Experimental autoimmune encephalomyelitis (EAE) is a T-Lymphocyte- mediated demyelinating condition and serves as an experimental model of the human disease multiple sclerosis (MS). Previous immunocytochemical studies of acute EAE in the rat have demonstrated perivascular infiltration of immune (CD4+) cells into the central nervous system (CNS). Changes in CNS endothelium as well as blood brain barrier injury occurs in both acute and chronic relapsing EAE. From studies in inflammatory disease models we know that these changes in the endothelium, loosely termed """"""""endothelial cell activation"""""""", are often cytokine-mediated and important in leukocyte-endothelial cell interaction, and the resultant migration of leukocytes into sites of inflammation. We propose that EC activation is an important step in acute EAE induction and recovery in the Lewis rat.

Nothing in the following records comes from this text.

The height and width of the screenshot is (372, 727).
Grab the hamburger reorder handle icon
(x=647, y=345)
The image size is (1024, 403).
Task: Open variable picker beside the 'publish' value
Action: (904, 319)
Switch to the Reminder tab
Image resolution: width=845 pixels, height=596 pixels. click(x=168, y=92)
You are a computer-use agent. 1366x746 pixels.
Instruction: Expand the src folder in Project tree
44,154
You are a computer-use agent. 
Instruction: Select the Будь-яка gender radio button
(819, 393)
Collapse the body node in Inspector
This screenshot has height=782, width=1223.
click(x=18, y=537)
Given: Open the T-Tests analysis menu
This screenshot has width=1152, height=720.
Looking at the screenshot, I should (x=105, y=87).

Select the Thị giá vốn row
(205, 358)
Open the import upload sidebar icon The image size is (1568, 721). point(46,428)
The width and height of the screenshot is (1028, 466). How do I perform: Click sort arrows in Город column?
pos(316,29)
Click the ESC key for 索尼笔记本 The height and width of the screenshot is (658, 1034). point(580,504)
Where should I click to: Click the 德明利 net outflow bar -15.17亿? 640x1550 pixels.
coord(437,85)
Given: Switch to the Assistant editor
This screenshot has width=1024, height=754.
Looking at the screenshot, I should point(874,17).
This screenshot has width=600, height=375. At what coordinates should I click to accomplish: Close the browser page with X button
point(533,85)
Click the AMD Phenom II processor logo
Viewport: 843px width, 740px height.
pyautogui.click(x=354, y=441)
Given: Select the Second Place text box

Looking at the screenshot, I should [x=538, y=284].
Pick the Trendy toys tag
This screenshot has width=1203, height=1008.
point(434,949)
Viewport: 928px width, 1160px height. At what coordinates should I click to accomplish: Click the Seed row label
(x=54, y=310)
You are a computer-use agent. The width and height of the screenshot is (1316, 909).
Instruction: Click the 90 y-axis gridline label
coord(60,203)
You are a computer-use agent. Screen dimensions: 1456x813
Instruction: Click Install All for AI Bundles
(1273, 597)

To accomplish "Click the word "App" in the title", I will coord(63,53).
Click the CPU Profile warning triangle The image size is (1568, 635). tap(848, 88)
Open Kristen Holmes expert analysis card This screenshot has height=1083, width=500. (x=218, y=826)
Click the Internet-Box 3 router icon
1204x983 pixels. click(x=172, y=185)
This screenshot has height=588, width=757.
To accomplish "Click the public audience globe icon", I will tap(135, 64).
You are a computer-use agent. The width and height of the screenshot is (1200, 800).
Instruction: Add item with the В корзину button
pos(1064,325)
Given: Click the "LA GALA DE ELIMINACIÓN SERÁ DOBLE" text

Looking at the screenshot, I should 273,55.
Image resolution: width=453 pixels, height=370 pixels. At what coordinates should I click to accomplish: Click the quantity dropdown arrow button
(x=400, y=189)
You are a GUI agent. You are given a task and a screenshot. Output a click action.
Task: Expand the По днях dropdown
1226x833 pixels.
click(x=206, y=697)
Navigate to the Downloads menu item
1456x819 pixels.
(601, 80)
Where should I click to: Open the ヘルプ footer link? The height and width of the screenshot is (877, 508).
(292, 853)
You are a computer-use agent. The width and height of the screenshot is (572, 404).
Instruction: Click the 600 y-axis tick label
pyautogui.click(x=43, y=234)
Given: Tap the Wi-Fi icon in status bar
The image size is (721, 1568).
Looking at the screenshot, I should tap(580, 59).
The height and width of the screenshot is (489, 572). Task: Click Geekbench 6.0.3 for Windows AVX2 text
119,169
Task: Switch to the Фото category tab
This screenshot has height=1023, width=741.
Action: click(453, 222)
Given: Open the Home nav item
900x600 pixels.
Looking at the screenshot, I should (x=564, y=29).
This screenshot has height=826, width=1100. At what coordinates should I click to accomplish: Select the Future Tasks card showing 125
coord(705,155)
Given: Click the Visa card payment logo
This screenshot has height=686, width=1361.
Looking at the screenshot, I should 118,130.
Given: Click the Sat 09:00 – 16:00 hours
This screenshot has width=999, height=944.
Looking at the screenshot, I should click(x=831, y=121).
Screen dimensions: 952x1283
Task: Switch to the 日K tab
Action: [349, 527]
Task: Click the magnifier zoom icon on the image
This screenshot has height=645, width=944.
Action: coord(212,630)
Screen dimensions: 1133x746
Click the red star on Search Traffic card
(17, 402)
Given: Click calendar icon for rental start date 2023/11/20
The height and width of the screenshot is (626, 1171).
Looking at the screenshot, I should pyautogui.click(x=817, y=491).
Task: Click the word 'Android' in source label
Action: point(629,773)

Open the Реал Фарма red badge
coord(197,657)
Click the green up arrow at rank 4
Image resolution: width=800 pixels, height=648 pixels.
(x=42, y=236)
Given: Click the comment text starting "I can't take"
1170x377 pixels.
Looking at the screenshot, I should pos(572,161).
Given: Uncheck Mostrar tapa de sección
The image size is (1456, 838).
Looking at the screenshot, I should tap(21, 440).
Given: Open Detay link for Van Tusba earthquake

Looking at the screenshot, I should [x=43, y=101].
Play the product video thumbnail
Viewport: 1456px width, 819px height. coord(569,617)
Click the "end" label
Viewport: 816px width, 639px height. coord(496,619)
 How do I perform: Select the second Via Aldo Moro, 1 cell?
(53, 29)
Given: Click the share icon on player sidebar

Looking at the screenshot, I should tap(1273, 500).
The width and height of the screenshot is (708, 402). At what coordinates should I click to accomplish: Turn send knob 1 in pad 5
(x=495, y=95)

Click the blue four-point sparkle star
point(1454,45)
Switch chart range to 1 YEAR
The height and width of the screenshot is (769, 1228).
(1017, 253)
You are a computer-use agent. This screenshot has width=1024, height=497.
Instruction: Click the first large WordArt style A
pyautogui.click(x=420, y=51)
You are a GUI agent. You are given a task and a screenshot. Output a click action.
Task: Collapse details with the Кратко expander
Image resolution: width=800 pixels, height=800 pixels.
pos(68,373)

In specific aim #1 and #2, we will examine cytokine and leukocyte mediated EC activation in Lewis rats. Activated EC express activation antigens on the cell surface. Expression of EC activation antigens in response to cytokines and leukocyte co-culture will be measured on intact CNS microvessels and EC primary cultures using confocal laser cytometry and immunofluorescence flow cytometry.
Specific aims #3 and #4 will examine EC expression of activation antigens and response to co-culture sequentially through induction and recovery from acute EAE. Emphasis will be placed on the potential role of CD4+ suppressor cells in recovery. In particular, we will study possible interactions of Ts with EC.